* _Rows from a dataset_
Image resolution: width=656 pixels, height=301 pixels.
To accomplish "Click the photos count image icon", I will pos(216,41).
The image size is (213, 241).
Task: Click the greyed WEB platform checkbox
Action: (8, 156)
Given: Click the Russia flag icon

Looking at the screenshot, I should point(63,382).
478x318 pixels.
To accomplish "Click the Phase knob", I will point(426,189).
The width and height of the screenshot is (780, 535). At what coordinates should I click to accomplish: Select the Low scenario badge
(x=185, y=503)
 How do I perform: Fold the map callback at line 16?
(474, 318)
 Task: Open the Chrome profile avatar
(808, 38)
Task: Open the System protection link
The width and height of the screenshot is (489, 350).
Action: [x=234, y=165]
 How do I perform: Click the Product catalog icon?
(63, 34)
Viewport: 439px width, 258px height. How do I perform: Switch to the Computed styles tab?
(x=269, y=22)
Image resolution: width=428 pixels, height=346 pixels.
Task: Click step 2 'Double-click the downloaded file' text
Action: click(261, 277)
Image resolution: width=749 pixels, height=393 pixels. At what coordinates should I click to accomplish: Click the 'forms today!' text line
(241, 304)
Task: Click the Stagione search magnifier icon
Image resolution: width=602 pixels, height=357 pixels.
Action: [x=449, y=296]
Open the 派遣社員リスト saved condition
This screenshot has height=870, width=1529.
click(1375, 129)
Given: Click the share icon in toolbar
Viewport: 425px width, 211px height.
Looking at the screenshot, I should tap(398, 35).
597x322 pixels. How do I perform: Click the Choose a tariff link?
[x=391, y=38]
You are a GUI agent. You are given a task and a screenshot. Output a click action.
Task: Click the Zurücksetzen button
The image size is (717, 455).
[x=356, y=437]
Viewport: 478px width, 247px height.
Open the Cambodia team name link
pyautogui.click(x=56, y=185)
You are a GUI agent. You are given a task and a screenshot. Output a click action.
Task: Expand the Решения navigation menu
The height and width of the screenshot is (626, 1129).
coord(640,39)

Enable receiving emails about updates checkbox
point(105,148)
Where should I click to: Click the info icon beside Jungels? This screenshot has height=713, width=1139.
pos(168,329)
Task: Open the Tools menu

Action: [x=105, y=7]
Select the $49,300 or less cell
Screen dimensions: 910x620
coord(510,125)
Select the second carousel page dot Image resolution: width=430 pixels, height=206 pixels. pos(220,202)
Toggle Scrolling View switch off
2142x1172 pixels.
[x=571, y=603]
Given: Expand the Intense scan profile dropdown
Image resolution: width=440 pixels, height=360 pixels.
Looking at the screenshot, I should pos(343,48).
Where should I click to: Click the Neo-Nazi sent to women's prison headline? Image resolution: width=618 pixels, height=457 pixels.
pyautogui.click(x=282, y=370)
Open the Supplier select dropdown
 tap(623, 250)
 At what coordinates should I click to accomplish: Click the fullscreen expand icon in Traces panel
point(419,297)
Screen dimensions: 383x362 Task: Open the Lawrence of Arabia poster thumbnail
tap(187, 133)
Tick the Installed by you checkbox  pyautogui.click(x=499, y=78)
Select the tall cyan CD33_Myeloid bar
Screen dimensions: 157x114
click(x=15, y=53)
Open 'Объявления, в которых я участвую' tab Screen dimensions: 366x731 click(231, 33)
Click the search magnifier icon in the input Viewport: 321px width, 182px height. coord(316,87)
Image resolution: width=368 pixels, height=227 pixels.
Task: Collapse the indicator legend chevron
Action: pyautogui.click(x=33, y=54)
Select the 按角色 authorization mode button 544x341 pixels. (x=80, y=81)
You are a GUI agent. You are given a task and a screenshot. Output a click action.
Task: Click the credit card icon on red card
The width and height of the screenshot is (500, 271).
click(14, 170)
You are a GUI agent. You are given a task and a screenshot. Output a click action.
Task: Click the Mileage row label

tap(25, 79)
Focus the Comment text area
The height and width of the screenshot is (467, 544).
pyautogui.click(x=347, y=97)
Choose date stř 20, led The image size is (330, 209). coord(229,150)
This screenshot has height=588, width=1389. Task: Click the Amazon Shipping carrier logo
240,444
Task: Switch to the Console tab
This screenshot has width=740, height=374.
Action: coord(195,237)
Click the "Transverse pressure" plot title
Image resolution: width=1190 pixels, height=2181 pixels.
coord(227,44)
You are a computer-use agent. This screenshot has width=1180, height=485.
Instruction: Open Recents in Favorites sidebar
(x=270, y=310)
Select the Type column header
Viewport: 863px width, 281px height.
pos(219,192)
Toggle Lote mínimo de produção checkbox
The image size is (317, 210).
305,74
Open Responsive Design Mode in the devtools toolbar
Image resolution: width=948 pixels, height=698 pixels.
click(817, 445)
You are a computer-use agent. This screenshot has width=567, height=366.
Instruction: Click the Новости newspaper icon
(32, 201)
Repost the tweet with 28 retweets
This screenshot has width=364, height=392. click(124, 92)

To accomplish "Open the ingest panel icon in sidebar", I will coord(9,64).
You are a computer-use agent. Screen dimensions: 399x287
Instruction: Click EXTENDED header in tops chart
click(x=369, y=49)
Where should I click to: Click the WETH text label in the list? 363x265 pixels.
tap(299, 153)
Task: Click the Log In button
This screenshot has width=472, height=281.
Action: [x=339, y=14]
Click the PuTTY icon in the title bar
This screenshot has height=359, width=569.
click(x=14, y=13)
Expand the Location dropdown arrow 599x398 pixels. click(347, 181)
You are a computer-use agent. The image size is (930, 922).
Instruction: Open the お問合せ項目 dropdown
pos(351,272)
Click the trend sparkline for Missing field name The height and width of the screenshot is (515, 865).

* _Requirement_
Turn every line of the rows above into a numbered list, dropping any blank lines.

* _Answer to the problem_
1. Image resolution: width=656 pixels, height=301 pixels.
2. To accomplish "Click the photos count image icon", I will pos(216,41).
3. The image size is (213, 241).
4. Task: Click the greyed WEB platform checkbox
5. Action: (8, 156)
6. Given: Click the Russia flag icon
7. Looking at the screenshot, I should point(63,382).
8. 478x318 pixels.
9. To accomplish "Click the Phase knob", I will point(426,189).
10. The width and height of the screenshot is (780, 535). At what coordinates should I click to accomplish: Select the Low scenario badge
11. (x=185, y=503)
12.  How do I perform: Fold the map callback at line 16?
13. (474, 318)
14.  Task: Open the Chrome profile avatar
15. (808, 38)
16. Task: Open the System protection link
17. The width and height of the screenshot is (489, 350).
18. Action: [x=234, y=165]
19.  How do I perform: Click the Product catalog icon?
20. (63, 34)
21. Viewport: 439px width, 258px height. How do I perform: Switch to the Computed styles tab?
22. (x=269, y=22)
23. Image resolution: width=428 pixels, height=346 pixels.
24. Task: Click step 2 'Double-click the downloaded file' text
25. Action: click(261, 277)
26. Image resolution: width=749 pixels, height=393 pixels. At what coordinates should I click to accomplish: Click the 'forms today!' text line
27. (241, 304)
28. Task: Click the Stagione search magnifier icon
29. Image resolution: width=602 pixels, height=357 pixels.
30. Action: [x=449, y=296]
31. Open the 派遣社員リスト saved condition
32. This screenshot has height=870, width=1529.
33. click(1375, 129)
34. Given: Click the share icon in toolbar
35. Viewport: 425px width, 211px height.
36. Looking at the screenshot, I should tap(398, 35).
37. 597x322 pixels. How do I perform: Click the Choose a tariff link?
38. [x=391, y=38]
39. You are a GUI agent. You are given a task and a screenshot. Output a click action.
40. Task: Click the Zurücksetzen button
41. The image size is (717, 455).
42. [x=356, y=437]
43. Viewport: 478px width, 247px height.
44. Open the Cambodia team name link
45. pyautogui.click(x=56, y=185)
46. You are a GUI agent. You are given a task and a screenshot. Output a click action.
47. Task: Expand the Решения navigation menu
48. The height and width of the screenshot is (626, 1129).
49. coord(640,39)
50. Enable receiving emails about updates checkbox
51. point(105,148)
52. Where should I click to: Click the info icon beside Jungels? This screenshot has height=713, width=1139.
53. pos(168,329)
54. Task: Open the Tools menu
55. Action: [x=105, y=7]
56. Select the $49,300 or less cell
57. Screen dimensions: 910x620
58. coord(510,125)
59. Select the second carousel page dot Image resolution: width=430 pixels, height=206 pixels. pos(220,202)
60. Toggle Scrolling View switch off
61. 2142x1172 pixels.
62. [x=571, y=603]
63. Given: Expand the Intense scan profile dropdown
64. Image resolution: width=440 pixels, height=360 pixels.
65. Looking at the screenshot, I should pos(343,48).
66. Where should I click to: Click the Neo-Nazi sent to women's prison headline? Image resolution: width=618 pixels, height=457 pixels.
67. pyautogui.click(x=282, y=370)
68. Open the Supplier select dropdown
69.  tap(623, 250)
70.  At what coordinates should I click to accomplish: Click the fullscreen expand icon in Traces panel
71. point(419,297)
72. Screen dimensions: 383x362 Task: Open the Lawrence of Arabia poster thumbnail
73. tap(187, 133)
74. Tick the Installed by you checkbox  pyautogui.click(x=499, y=78)
75. Select the tall cyan CD33_Myeloid bar
76. Screen dimensions: 157x114
77. click(x=15, y=53)
78. Open 'Объявления, в которых я участвую' tab Screen dimensions: 366x731 click(231, 33)
79. Click the search magnifier icon in the input Viewport: 321px width, 182px height. coord(316,87)
80. Image resolution: width=368 pixels, height=227 pixels.
81. Task: Collapse the indicator legend chevron
82. Action: pyautogui.click(x=33, y=54)
83. Select the 按角色 authorization mode button 544x341 pixels. (x=80, y=81)
84. You are a GUI agent. You are given a task and a screenshot. Output a click action.
85. Task: Click the credit card icon on red card
86. The width and height of the screenshot is (500, 271).
87. click(14, 170)
88. You are a GUI agent. You are given a task and a screenshot. Output a click action.
89. Task: Click the Mileage row label
90. tap(25, 79)
91. Focus the Comment text area
92. The height and width of the screenshot is (467, 544).
93. pyautogui.click(x=347, y=97)
94. Choose date stř 20, led The image size is (330, 209). coord(229,150)
95. This screenshot has height=588, width=1389. Task: Click the Amazon Shipping carrier logo
96. 240,444
97. Task: Switch to the Console tab
98. This screenshot has width=740, height=374.
99. Action: coord(195,237)
100. Click the "Transverse pressure" plot title
101. Image resolution: width=1190 pixels, height=2181 pixels.
102. coord(227,44)
103. You are a computer-use agent. This screenshot has width=1180, height=485.
104. Instruction: Open Recents in Favorites sidebar
105. (x=270, y=310)
106. Select the Type column header
107. Viewport: 863px width, 281px height.
108. pos(219,192)
109. Toggle Lote mínimo de produção checkbox
110. The image size is (317, 210).
111. 305,74
112. Open Responsive Design Mode in the devtools toolbar
113. Image resolution: width=948 pixels, height=698 pixels.
114. click(817, 445)
115. You are a computer-use agent. This screenshot has width=567, height=366.
116. Instruction: Click the Новости newspaper icon
117. (32, 201)
118. Repost the tweet with 28 retweets
119. This screenshot has width=364, height=392. click(124, 92)
120. To accomplish "Open the ingest panel icon in sidebar", I will coord(9,64).
121. You are a computer-use agent. Screen dimensions: 399x287
122. Instruction: Click EXTENDED header in tops chart
123. click(x=369, y=49)
124. Where should I click to: Click the WETH text label in the list? 363x265 pixels.
125. tap(299, 153)
126. Task: Click the Log In button
127. This screenshot has width=472, height=281.
128. Action: [x=339, y=14]
129. Click the PuTTY icon in the title bar
130. This screenshot has height=359, width=569.
131. click(x=14, y=13)
132. Expand the Location dropdown arrow 599x398 pixels. click(347, 181)
133. You are a computer-use agent. The image size is (930, 922).
134. Instruction: Open the お問合せ項目 dropdown
135. pos(351,272)
136. Click the trend sparkline for Missing field name The height and width of the screenshot is (515, 865).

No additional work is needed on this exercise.